How is Equalization of Net Family Property Calculated?

Property division concept Divided house during family divorce

If your marriage is coming to an end, you may have questions about how assets are divided and whether one spouse owes the other an equalization payment.

In Ontario, the Family Law Act (FLA) governs the division of property upon separation or divorce for legally married couples. It is important to note that common law spouses are not covered by the equalization of net family property provisions. For greater detail about the differences between common law and married spouses, please visit our blog: Common Law Relationship? You Do Not Have the Same Rights as Married Spouses in Ontario.

What is Net Family Property?

The Family Law Act defines net family property as:

The value of the property that each spouse owns on the valuation date, after deducting debts and liabilities, net of the value of property at the date of marriage, after deducting debts and liabilities.[1]

  • In most cases, the valuation date refers to the day the spouses separated.[2]

How is Net Family Property Calculated (“NFP”)?

To calculate each spouse’s NFP:

  • Add together all of your assets (not including the ones that meet the exclusion requirements) at the valuation date.
  • Subtract all debts from the total assets. If a spouse has more debts than assets at the valuation date, it will be considered zero.
  • Next, determine the value of all assets that each person brought into the marriage. If a person’s net worth at marriage was negative, maintain that negative number.
  • For each spouse, subtract the date of marriage assets from the valuation date assets.
  • This gives a figure that is each spouse’s net family property.

============================================================

### What you need to do
1. According to the article on net family property, what does the valuation date usually refer to?
2. List every step the article on net family property gives for calculating each spouse's NFP.

### Record excerpts
============================================================

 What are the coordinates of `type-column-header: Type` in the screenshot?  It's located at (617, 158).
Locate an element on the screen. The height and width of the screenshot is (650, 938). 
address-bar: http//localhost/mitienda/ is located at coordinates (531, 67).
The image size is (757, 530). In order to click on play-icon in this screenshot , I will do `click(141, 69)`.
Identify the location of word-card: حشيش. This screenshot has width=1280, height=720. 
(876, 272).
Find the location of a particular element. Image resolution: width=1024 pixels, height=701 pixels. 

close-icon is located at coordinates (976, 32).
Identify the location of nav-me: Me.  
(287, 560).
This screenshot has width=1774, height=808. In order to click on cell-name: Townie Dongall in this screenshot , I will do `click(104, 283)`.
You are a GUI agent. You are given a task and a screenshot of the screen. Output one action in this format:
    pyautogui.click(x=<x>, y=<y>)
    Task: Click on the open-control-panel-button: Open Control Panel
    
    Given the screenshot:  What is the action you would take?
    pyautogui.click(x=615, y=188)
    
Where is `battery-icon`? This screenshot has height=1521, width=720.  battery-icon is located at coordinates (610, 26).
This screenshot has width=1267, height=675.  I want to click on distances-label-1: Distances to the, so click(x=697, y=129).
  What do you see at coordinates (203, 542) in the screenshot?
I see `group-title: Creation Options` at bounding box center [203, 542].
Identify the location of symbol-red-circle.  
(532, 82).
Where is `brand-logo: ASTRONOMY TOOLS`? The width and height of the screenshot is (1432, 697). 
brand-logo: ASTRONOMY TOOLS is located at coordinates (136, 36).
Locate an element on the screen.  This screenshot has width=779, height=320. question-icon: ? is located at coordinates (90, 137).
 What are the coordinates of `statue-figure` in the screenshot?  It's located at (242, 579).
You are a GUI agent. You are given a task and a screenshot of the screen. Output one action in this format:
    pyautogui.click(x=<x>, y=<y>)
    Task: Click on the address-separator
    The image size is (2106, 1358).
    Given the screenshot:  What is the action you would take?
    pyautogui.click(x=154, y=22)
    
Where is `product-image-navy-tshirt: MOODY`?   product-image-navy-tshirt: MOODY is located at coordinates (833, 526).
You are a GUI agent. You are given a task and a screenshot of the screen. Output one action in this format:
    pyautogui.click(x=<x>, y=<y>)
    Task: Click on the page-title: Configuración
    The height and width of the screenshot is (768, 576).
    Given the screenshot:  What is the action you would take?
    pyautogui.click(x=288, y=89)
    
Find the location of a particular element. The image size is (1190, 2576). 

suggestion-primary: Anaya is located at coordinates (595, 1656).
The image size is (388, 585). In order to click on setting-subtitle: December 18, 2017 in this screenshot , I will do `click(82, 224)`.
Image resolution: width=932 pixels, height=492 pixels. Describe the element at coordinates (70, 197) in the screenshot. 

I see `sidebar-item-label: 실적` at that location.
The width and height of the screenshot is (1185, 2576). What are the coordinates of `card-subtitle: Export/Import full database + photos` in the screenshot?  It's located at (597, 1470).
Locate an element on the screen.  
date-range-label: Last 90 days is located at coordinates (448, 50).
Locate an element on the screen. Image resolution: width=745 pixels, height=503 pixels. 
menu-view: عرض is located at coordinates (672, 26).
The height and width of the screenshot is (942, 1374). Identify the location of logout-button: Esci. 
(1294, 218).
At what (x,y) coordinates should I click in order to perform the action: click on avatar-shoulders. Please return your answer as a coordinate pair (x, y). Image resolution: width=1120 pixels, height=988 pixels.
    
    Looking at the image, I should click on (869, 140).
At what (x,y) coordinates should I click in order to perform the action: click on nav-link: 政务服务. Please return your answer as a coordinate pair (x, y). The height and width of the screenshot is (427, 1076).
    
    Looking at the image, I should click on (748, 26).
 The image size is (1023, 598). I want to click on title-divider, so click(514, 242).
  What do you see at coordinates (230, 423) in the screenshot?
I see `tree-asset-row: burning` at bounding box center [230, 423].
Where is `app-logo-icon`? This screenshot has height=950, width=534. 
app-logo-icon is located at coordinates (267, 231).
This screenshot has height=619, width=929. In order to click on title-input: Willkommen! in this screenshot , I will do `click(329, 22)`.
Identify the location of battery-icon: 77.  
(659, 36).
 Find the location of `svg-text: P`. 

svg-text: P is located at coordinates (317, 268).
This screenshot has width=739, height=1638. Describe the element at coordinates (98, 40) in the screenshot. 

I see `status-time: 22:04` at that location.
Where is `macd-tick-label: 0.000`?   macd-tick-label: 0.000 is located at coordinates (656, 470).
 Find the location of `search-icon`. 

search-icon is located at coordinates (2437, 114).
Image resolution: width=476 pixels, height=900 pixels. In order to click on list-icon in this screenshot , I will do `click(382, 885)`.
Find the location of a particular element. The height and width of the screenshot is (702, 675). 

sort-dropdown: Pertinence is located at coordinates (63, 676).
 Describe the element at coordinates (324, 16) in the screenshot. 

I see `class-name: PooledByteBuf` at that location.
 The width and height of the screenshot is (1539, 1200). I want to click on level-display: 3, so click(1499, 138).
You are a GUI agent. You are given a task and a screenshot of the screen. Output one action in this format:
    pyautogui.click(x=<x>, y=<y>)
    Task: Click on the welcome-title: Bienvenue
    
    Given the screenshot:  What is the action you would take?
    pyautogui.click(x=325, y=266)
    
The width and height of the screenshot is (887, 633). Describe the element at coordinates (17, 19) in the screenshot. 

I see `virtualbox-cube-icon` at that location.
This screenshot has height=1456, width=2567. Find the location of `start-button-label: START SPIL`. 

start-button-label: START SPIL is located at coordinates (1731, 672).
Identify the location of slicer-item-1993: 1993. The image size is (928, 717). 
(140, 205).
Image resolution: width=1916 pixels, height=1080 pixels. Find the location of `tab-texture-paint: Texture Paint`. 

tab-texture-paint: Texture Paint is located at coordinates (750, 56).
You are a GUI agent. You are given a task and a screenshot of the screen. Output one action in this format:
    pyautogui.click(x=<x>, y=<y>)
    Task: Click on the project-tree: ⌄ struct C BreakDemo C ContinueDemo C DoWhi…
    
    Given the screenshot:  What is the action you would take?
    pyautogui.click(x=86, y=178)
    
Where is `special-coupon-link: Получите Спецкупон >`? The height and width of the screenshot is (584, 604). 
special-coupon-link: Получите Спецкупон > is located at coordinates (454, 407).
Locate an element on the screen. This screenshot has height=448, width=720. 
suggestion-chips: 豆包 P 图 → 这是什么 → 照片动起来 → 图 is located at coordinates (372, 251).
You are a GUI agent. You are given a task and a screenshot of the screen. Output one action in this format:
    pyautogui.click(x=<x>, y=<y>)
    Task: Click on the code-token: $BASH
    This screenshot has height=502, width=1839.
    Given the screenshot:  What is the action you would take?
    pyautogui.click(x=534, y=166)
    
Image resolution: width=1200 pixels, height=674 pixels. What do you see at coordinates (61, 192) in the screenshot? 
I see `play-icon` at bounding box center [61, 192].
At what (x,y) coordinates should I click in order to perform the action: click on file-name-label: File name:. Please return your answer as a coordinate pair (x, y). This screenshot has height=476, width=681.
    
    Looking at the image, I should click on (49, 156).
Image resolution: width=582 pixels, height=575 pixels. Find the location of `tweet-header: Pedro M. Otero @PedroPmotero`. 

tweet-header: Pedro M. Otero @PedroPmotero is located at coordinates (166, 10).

============================================================

### Answers per task
1. The day the spouses separated.

2.
1. Add together all of your assets at the valuation date, not including those that meet the exclusion requirements.
2. Subtract all debts from the total assets. If a spouse has more debts than assets at the valuation date, it is considered zero.
3. Determine the value of all assets each person brought into the marriage. If a person's net worth at marriage was negative, keep that negative number.
4. For each spouse, subtract the date of marriage assets from the valuation date assets.
5. The resulting figure is each spouse's net family property.